Les investissements dans des technologies plus efficaces et électrifiées dans le bâtiment, les transports et l’industrie sont un aspect essentiel de la transition énergétique. Près de 70 % des PEPD se sont fixé des objectifs précis pour la mise en service de véhicules électriques. Les mesures réglementaires telles que les codes du bâtiment, les normes minimales de performance énergétique, les normes de d'efficacité et de qualité des carburants, les mesures non réglementaires comme l’étiquetage énergétique et les campagnes d’information, ainsi que les incitations financières aident dans une mesure importante les consommateurs à faire des choix écologiques. Une attention particulière doit être accordée aux systèmes de climatisation efficaces en raison de la hausse des températures mondiales et des possibilités considérables d’un envol de la demande de climatisation dans les PEPD par suite de l’accroissement de leurs revenus. Un grand nombre des investissements dans ce domaine sont de montants relativement faibles et spécifiques à chaque projet ; il sera important de procéder à la normalisation et au regroupement des projets pour pouvoir attirer des capitaux privés.
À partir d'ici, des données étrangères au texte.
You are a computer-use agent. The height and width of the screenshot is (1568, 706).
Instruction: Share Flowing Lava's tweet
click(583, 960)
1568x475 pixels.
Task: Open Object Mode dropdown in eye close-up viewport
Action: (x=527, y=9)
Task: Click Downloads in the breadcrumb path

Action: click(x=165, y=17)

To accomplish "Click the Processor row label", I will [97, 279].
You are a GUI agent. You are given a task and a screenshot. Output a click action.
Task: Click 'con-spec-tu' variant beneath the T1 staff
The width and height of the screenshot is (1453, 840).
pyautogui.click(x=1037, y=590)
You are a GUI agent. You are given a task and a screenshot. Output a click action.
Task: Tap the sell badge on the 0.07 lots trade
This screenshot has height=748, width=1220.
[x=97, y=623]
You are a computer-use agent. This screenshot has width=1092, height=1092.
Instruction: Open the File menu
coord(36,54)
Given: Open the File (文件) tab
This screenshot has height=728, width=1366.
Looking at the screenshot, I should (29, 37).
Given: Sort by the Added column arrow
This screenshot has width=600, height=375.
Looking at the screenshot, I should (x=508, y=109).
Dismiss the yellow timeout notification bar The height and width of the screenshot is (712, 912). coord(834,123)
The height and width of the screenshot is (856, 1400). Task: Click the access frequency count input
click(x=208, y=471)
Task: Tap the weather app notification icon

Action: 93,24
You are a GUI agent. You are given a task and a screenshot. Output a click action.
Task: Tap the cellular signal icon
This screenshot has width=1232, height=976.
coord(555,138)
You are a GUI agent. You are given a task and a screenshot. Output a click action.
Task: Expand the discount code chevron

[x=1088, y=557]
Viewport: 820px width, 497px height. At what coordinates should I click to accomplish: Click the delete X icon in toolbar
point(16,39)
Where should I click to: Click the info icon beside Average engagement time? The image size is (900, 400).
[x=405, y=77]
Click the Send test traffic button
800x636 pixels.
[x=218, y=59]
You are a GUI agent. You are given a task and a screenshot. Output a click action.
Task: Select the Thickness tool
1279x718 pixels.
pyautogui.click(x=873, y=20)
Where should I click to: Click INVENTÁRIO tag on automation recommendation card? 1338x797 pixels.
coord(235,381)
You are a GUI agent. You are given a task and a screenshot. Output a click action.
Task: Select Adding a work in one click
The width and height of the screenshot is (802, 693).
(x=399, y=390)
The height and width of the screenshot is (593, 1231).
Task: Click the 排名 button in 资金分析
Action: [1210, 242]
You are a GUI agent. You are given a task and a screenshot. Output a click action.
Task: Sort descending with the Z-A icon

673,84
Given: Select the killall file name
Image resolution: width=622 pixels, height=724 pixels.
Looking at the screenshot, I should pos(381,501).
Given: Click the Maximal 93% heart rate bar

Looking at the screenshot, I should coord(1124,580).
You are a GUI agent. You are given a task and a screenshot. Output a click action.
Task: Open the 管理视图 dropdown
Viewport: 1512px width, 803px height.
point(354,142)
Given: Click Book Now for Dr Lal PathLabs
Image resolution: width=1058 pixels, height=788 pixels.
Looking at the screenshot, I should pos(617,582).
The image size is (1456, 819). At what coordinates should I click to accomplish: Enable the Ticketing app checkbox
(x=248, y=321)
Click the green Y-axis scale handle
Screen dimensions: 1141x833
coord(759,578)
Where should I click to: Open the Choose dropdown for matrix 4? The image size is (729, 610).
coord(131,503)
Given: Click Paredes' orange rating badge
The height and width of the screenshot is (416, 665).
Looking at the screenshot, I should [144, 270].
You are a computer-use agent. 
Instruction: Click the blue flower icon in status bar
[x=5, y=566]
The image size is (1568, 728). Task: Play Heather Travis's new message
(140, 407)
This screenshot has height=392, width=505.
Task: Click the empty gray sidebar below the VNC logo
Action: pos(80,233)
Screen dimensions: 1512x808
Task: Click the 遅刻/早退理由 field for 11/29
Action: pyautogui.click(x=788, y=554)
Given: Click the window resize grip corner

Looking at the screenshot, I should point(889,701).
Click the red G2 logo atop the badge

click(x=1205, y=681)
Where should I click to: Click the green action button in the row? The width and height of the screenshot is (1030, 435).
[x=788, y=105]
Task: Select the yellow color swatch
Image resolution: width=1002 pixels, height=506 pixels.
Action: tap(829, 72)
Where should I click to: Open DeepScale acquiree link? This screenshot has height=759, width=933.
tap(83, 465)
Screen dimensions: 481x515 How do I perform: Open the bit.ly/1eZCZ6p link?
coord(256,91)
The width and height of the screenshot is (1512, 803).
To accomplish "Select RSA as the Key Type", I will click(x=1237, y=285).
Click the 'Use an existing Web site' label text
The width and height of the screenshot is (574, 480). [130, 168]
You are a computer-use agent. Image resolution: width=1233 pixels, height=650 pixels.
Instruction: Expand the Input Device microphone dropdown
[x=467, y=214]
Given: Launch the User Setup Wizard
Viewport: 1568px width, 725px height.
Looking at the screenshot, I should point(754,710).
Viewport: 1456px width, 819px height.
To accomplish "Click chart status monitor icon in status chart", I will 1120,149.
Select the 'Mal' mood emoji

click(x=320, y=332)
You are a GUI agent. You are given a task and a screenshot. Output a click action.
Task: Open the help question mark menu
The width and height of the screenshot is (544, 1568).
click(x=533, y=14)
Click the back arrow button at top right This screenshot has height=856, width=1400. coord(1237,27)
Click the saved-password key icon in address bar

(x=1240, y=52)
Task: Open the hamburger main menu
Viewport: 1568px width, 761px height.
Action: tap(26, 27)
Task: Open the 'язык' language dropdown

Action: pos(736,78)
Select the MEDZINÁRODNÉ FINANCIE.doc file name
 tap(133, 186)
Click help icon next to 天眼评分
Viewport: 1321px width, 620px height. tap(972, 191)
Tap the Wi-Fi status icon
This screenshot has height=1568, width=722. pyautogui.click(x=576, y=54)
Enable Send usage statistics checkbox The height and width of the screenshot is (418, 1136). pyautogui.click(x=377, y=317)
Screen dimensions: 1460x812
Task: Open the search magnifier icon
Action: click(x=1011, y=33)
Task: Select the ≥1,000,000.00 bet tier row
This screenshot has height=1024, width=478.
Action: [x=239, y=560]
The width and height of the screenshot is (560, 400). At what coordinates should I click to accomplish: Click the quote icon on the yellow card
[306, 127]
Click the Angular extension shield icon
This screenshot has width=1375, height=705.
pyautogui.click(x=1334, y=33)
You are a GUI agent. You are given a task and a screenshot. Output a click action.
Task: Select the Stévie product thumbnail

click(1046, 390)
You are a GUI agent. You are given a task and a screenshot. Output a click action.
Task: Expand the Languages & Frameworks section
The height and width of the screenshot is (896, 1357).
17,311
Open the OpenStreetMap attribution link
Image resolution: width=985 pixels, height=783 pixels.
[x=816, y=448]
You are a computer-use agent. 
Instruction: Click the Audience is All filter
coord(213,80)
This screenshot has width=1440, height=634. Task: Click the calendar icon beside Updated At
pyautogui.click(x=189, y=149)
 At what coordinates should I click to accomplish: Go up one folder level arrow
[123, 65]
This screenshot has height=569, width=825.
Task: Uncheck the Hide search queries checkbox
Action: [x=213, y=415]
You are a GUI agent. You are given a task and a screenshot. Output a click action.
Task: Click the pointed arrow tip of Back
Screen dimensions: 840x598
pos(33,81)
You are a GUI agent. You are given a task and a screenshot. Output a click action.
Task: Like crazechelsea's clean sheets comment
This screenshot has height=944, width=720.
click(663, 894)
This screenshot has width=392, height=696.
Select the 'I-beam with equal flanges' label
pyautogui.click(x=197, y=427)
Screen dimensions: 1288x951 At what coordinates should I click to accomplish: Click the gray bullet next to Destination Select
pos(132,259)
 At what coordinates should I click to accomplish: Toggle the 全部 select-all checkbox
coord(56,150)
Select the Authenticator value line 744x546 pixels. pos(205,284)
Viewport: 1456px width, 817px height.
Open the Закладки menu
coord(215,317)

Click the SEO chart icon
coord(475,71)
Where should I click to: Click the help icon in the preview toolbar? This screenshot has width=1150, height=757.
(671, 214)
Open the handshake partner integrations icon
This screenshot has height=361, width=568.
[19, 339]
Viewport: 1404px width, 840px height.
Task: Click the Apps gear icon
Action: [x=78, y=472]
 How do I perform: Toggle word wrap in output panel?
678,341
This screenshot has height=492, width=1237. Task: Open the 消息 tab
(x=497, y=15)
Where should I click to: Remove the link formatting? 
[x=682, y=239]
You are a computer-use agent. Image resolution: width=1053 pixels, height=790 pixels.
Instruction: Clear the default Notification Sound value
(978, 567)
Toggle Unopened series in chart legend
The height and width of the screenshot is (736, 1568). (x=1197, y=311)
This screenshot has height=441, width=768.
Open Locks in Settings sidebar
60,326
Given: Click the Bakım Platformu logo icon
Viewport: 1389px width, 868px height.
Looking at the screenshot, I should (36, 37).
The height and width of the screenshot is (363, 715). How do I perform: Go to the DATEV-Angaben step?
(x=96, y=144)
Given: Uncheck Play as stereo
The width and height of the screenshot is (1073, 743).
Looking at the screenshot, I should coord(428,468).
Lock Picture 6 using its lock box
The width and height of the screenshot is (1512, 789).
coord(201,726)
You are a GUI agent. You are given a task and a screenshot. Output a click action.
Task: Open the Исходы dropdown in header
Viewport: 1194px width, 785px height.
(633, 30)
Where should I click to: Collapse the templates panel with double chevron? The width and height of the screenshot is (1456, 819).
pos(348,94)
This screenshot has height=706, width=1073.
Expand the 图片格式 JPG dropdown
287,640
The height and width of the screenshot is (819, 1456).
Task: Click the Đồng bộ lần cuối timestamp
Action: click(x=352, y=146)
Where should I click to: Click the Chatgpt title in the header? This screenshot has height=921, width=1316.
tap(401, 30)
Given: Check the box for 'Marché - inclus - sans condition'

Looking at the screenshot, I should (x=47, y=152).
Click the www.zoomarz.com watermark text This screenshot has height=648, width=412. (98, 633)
Les chaînes d’approvisionnement en énergie propre, notamment les batteries, les panneaux solaires et les éoliennes ouvrent des horizons de plus en plus larges aux investisseurs du secteur privé dans les PEPD. Contrairement à la plupart des pays qui dépendent des importations, la Chine produit plus de 70 % des batteries et des modules d’énergie solaire photovoltaïque et occupe une position exceptionnellement forte dans le traitement et le raffinage des minéraux critiques. D’autres PEPD constituant des marchés d’importance majeure pour les énergies propres, comme l’Inde, offrent désormais des incitations à la production intérieure de systèmes d’énergies propres. Différents pays d’Afrique, d’Amérique latine et d’Asie du Sud-Est possèdent d’importantes réserves de métaux pour batteries, de cuivre et de minéraux rares et cherchent des moyens de développer leurs activités au-delà de la production primaire.
Un appel à l’action
Un effort redoublé est nécessaire pour mettre les PEPD sur la voie d'investissements plus importants dans les énergies propres et leur pleine participation à ce que le Groupe d’Experts de Haut Niveau sur le Financement Climatique qualifie à juste titre d’« histoire de la croissance au XXIe siècle : durabilité, résilience et inclusion ». Il faut agir vite, certes parce qu’il est impératif de s’attaquer à la question du changement climatique, mais aussi pour bénéficier d’autres avantages, comme l’amélioration de la qualité de l’air et une forte réduction du coût des soins de santé et du nombre de décès prématurés provoqués par la pollution. L’analyse présentée dans ce rapport montre pourquoi l’initiative privée est une composante essentielle de la solution, mais décrit aussi en toute lucidité ce qu’il faut pour que les investisseurs privés engagent des capitaux. L’adoption de réglementations et de politiques publiques rationnelles, le renforcement des institutions et un accroissement considérable de l’appui international permettraient de mobiliser le volume de capitaux privés voulu pour financer les énergies propres dans les PEPD.